Computing the Bandwidth of Meager Timed Automata
Eugene Asarin, Aldric Degorre, Catalin Dima, Bernardo Jacobo Inclán
TL;DR
This work develops a finite-state, barycentric abstraction to compute the bandwidth of meager timed automata. It shows that the bandwidth of a region-split-timed automaton can be obtained by abstracting to a simply-timed graph whose states are barycenters of region faces, and proves that this abstraction preserves the bandwidth. The computation proceeds by 0-elimination, determinization, formulating an adjacency matrix $M(z)$, and solving $\det(I-M(z))=0$ to find the smallest root $z_0$, with the bandwidth given by $-\log|z_0|$; the overall procedure is doubly exponential due to region-splitting and determinization.
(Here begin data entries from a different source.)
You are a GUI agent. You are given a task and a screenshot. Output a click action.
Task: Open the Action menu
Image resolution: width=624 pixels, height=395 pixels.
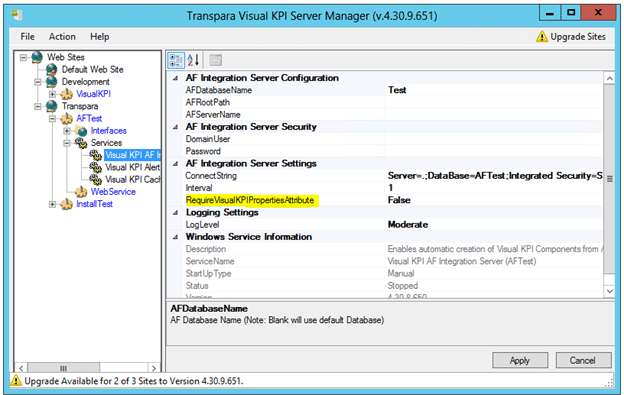coord(62,37)

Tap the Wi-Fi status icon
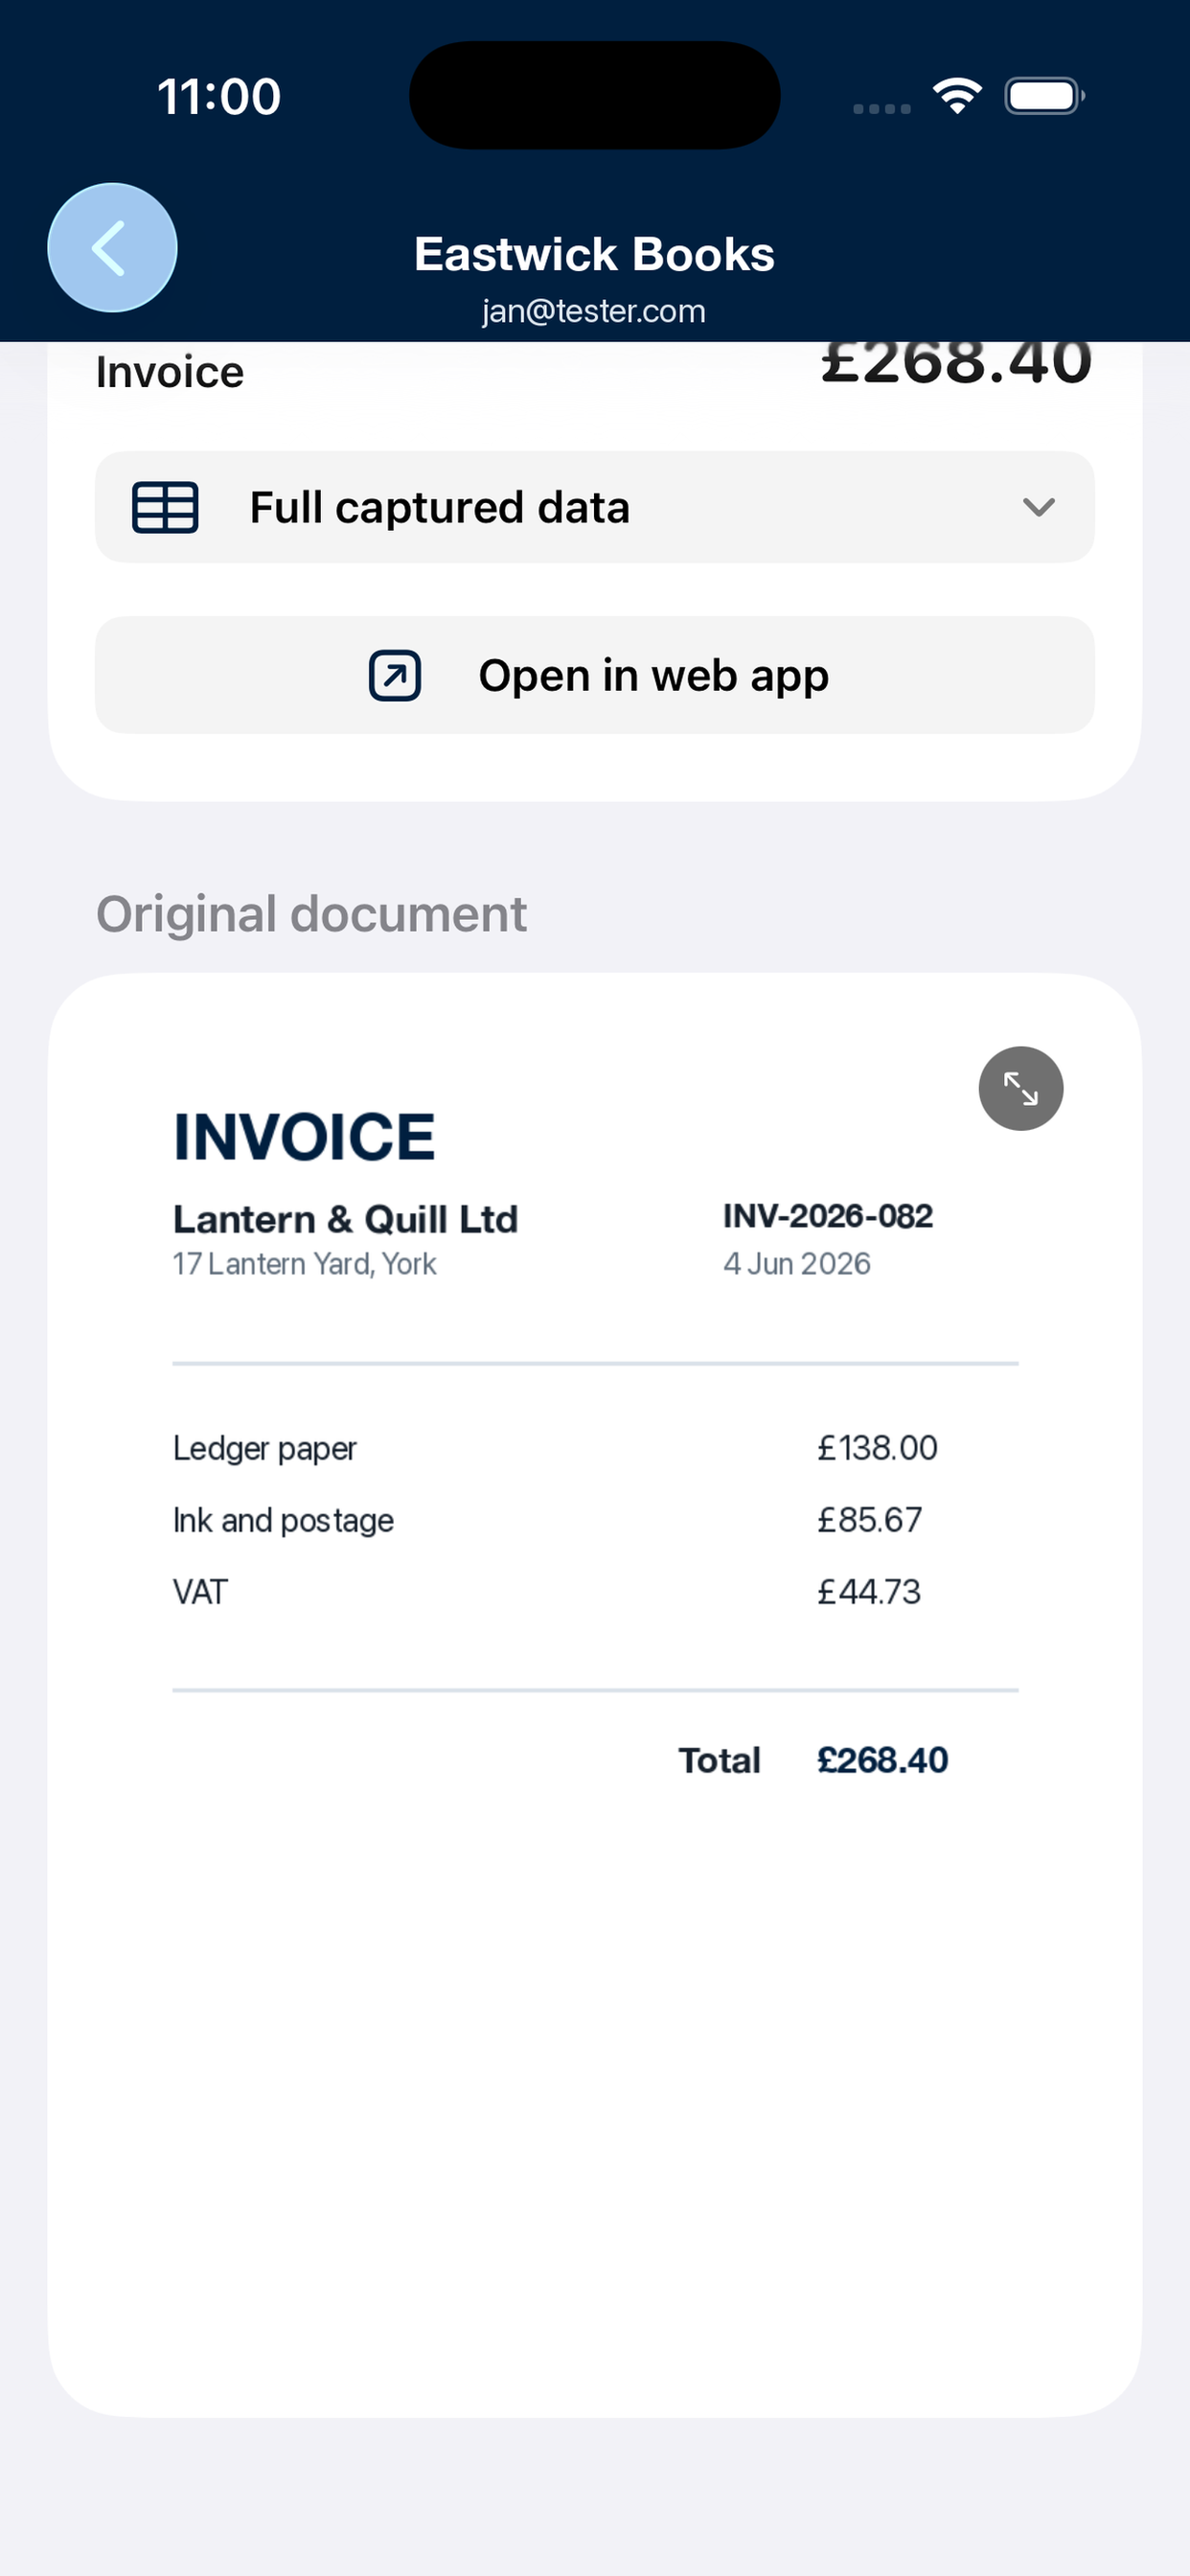[957, 96]
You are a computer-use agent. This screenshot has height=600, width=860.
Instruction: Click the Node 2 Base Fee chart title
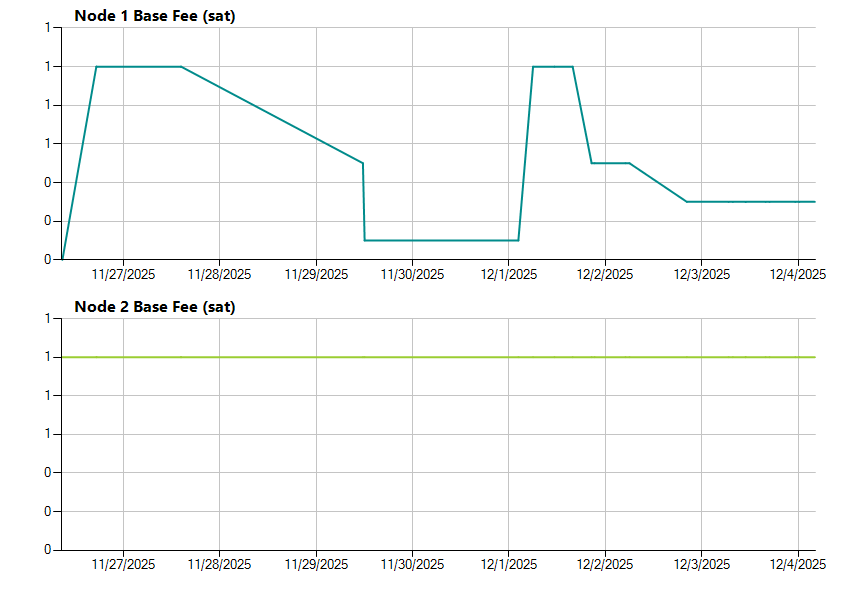[155, 307]
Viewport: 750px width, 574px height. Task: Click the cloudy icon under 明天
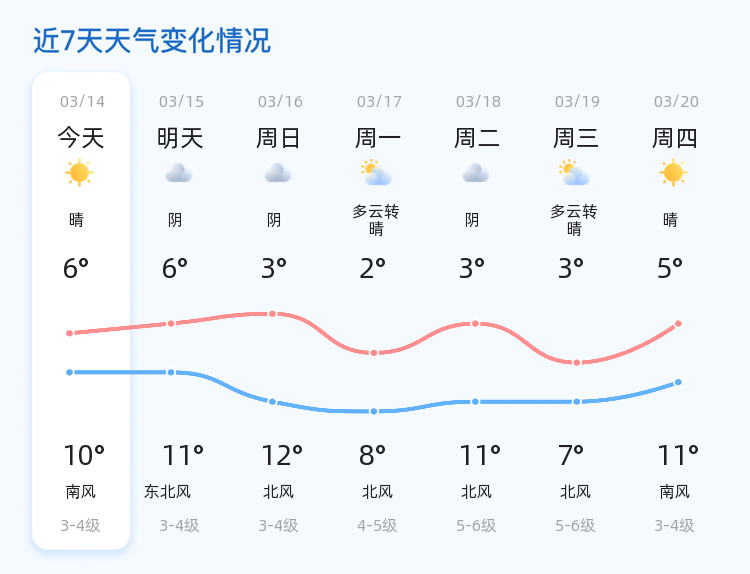tap(179, 173)
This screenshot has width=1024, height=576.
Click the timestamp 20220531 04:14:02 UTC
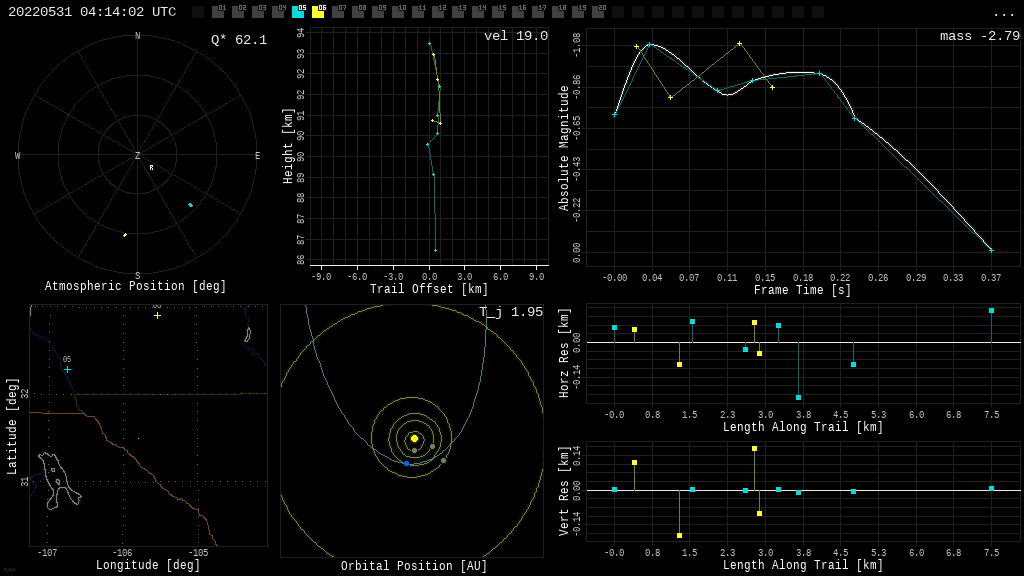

The result enables a concrete, algebraic measure of information rate for meager automata and points to extending the approach to normal and obese classes in future work.
Abstract
The bandwidth of timed automata characterizes the quantity of information produced/transmitted per time unit. We previously delimited 3 classes of TA according to the nature of their asymptotic bandwidth: meager, normal, and obese. In this paper, we propose a method, based on a finite-state simply-timed abstraction, to compute the actual value of the bandwidth of meager automata. The states of this abstraction correspond to barycenters of the faces of the simplices in the region automaton. Then the bandwidth is $\log 1/|z_0|$ where $z_0$ is the smallest root (in modulus) of the characteristic polynomial of this finite-state abstraction.